▸ **Page**
Ask specifically about fees. Some servicers charge a one-time setup fee and a small per-transaction charge for each biweekly draft. Others offer the option at no extra cost. If the fees are significant, do the math: a $300 setup fee plus $5 per draft (roughly $130 per year) will take a real bite out of your first several years of interest savings. In that case, the DIY approach described below gets you the same result for free.
Once enrolled, the servicer will send a confirmation notice showing the exact dates your account will be debited every 14 days, along with the draft amount. Review that confirmation carefully before the first withdrawal. During the transition period, keep making your regular monthly payments until the servicer confirms the biweekly schedule is active. Stopping payments early can trigger late fees or negative credit reporting.3Federal Trade Commission. Your Rights When Paying Your Mortgage
This is the method that costs nothing and works with any servicer, whether or not they offer a formal biweekly program. The idea is simple: you simulate biweekly payments by setting aside half your mortgage payment every two weeks, then direct the surplus toward principal at the end of the year.
Start by opening a dedicated savings account at your bank specifically for mortgage funds. Use your bank’s app or online portal to schedule an automatic transfer of half your monthly mortgage payment from your checking account to this savings account every two weeks. When your regular monthly mortgage bill comes due, transfer the full amount from the savings account to cover it normally.

▸ **Data segment**
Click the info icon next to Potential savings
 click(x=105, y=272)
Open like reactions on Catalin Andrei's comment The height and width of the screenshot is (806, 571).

▸ **To-do list**
**1)** Name every dollar amount in the mortgage payment text.
**2)** Rewrite the part of the mortgage payment text that starts with "Ask specifically about" and ends with "result for free.", replacing "setup fee" with "enrollment fee".

▸ **The solutions**
**1)** $300, $5, $130

**2)**
Ask specifically about fees. Some servicers charge a one-time enrollment fee and a small per-transaction charge for each biweekly draft. Others offer the option at no extra cost. If the fees are significant, do the math: a $300 enrollment fee plus $5 per draft (roughly $130 per year) will take a real bite out of your first several years of interest savings. In that case, the DIY approach described below gets you the same result for free.